Vous êtes exaspéré par les perturbations économiques engendrées par la pandémie? Vous n’êtes pas le seul, et la situation risque de ne pas s’améliorer. Cette semaine, les annonces très attendues de la Banque du Canada et du Conseil de la Réserve fédérale américaine concernant la politique monétaire ont été précédées par des replis généralisés sur les marchés, et d’autres épisodes du genre seraient à venir. Le changement majeur d’orientation de la politique monétaire devrait être accueilli comme le signe évident du retour à la normale tant souhaité, mais il semble plutôt compliquer les choses. Cette bonne nouvelle est, semble-t-il, devenue une mauvaise nouvelle. Comment l’expliquer?

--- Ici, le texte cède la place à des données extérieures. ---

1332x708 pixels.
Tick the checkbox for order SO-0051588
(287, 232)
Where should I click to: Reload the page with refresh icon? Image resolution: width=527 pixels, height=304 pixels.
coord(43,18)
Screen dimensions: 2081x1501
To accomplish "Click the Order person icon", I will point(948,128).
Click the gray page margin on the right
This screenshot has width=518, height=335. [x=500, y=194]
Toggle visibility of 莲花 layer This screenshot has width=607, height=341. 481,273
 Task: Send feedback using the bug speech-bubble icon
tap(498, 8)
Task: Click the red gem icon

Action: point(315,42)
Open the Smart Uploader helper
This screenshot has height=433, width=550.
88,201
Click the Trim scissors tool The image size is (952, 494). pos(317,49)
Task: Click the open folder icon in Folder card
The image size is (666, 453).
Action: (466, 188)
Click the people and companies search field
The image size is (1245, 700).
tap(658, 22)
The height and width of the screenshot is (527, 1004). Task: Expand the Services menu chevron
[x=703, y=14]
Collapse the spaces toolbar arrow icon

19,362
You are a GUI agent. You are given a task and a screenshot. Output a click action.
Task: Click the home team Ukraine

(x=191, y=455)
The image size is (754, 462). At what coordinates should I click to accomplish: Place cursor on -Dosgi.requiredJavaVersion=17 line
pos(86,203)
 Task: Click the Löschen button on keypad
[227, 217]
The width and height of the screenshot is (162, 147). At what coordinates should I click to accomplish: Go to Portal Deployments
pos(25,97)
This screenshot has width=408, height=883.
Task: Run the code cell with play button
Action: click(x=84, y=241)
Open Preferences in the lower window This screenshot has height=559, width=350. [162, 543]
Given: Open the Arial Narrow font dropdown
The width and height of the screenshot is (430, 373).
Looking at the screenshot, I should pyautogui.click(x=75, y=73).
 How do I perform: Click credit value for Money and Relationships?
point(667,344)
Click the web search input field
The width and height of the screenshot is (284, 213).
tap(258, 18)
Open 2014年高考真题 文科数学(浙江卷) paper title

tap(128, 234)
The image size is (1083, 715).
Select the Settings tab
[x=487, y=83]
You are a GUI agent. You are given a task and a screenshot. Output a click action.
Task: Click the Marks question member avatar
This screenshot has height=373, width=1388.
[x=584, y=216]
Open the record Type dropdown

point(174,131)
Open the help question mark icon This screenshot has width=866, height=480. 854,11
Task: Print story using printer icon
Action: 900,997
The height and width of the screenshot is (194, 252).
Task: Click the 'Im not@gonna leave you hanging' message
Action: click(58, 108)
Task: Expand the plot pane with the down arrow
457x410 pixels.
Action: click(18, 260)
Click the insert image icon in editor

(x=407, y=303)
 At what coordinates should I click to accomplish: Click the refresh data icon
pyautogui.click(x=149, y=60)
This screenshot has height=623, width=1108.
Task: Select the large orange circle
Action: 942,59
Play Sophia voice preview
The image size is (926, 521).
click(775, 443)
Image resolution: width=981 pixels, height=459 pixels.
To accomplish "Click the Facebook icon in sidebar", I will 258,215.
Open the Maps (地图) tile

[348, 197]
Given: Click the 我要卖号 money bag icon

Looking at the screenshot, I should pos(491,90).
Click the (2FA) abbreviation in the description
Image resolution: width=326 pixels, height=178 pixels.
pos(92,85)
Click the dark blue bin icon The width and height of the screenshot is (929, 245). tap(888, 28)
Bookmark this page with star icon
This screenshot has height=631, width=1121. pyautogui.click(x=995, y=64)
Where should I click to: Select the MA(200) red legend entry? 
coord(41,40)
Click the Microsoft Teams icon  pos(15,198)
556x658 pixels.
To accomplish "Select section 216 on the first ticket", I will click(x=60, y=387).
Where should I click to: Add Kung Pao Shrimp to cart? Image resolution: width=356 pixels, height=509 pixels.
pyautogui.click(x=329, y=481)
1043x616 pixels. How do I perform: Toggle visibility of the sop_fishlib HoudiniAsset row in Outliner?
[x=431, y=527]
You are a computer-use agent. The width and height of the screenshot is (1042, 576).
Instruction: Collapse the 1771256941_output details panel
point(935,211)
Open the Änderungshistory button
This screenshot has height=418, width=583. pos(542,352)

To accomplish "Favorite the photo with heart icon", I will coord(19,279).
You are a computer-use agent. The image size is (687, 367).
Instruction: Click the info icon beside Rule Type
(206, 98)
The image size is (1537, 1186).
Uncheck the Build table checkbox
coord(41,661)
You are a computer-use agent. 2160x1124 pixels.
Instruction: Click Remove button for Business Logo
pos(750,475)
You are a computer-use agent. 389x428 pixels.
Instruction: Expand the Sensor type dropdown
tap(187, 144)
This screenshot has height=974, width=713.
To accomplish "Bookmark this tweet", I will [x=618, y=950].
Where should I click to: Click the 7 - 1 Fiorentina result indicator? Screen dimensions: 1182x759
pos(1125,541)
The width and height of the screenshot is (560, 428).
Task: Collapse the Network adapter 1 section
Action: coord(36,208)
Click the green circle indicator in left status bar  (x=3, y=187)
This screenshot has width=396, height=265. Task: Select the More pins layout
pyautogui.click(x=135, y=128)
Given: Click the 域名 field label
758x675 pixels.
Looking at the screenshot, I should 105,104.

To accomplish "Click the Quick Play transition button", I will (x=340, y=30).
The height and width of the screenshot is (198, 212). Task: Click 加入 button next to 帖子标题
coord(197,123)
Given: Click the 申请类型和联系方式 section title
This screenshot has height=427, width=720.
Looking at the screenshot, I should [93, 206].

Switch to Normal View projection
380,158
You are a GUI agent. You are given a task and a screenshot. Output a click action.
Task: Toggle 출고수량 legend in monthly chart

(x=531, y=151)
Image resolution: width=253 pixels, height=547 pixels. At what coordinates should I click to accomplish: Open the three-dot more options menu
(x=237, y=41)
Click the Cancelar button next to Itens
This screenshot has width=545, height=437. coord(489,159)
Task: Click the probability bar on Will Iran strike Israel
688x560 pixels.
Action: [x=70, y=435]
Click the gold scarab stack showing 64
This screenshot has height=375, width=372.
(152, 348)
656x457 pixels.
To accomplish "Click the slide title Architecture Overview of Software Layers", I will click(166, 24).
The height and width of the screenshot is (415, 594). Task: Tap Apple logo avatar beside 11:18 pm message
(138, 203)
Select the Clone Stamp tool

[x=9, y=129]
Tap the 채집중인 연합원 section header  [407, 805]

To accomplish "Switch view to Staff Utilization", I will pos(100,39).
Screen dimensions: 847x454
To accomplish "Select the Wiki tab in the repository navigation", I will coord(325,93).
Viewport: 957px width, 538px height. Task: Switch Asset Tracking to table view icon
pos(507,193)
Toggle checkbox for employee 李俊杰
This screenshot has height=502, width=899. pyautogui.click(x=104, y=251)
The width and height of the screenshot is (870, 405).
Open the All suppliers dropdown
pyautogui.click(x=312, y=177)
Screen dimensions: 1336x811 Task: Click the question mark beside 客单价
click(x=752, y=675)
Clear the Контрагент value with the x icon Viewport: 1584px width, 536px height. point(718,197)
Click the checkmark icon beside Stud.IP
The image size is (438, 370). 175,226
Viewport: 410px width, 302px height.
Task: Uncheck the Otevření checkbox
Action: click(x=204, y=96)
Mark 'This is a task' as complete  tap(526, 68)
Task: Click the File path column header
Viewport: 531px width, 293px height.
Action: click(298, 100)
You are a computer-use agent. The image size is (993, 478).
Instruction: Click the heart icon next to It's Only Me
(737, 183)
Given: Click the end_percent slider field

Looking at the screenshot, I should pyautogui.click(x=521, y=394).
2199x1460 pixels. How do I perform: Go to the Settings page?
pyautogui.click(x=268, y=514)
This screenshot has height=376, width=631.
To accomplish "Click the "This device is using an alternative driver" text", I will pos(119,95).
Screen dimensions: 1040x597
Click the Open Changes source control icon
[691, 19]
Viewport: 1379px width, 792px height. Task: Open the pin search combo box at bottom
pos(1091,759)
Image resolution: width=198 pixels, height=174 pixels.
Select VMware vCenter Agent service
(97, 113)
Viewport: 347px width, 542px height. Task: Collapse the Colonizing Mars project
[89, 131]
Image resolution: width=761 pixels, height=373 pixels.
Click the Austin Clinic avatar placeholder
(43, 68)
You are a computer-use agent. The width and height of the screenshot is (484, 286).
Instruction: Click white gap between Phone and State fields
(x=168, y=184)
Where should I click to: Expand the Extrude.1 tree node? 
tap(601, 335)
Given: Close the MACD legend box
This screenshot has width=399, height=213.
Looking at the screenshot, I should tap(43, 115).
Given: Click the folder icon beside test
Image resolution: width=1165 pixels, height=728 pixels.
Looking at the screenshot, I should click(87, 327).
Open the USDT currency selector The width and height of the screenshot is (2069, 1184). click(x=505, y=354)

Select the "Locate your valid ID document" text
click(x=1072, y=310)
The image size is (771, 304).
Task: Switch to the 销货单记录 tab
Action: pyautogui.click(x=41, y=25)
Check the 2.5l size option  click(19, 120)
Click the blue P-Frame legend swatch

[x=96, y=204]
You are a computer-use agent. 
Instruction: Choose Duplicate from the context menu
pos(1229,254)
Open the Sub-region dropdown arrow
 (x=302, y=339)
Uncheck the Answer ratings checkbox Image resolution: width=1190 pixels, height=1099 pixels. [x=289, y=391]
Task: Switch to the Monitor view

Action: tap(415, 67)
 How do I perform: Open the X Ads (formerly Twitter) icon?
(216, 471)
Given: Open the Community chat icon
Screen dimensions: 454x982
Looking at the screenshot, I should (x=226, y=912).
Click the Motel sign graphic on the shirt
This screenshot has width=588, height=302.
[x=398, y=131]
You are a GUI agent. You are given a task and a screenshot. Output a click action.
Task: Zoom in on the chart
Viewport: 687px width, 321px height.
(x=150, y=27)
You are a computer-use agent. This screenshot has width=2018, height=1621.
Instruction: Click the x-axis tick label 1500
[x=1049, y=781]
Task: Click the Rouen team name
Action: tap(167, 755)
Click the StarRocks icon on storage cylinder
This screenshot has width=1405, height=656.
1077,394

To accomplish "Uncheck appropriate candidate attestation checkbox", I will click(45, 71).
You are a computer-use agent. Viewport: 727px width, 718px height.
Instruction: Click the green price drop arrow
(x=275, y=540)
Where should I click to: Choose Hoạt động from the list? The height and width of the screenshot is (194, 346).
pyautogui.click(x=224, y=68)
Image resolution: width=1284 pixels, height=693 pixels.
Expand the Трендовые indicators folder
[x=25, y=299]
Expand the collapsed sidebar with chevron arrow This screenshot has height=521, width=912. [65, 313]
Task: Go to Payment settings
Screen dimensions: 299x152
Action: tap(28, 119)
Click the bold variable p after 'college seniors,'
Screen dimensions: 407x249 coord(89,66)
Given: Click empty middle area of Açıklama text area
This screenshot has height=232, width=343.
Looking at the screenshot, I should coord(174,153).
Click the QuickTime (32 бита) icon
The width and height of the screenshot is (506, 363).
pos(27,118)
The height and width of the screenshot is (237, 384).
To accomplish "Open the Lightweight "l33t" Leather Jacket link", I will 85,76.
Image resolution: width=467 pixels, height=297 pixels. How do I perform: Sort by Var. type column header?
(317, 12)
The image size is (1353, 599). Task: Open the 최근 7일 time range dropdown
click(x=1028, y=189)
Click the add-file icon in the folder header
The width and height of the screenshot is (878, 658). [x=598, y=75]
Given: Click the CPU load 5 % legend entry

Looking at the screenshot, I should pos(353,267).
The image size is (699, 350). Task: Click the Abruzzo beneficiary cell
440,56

Cette question en soulève une autre : l’inflation est-elle bonne ou mauvaise pour l’économie? La plupart des gens nous diraient, avec raison, qu’elle est néfaste. L’inflation fausse le processus décisionnel, déprécie les monnaies, s’autoalimente et, à la limite, détruit le système financier d’une économie. Pourtant, d’éminents observateurs du marché ont remis en cause cette idée largement admise; ils ont même suggéré que, dans le contexte actuel, un peu d’inflation n’est pas en soi une mauvaise chose. Qu’entendent-ils au juste? Leur message est simple : l’économie progresse à une cadence vigoureuse. La demande pousse la capacité à ses limites, une dynamique d’ailleurs souhaitée depuis le début de la pandémie. Alors, pourquoi autant d’agitation sur les marchés?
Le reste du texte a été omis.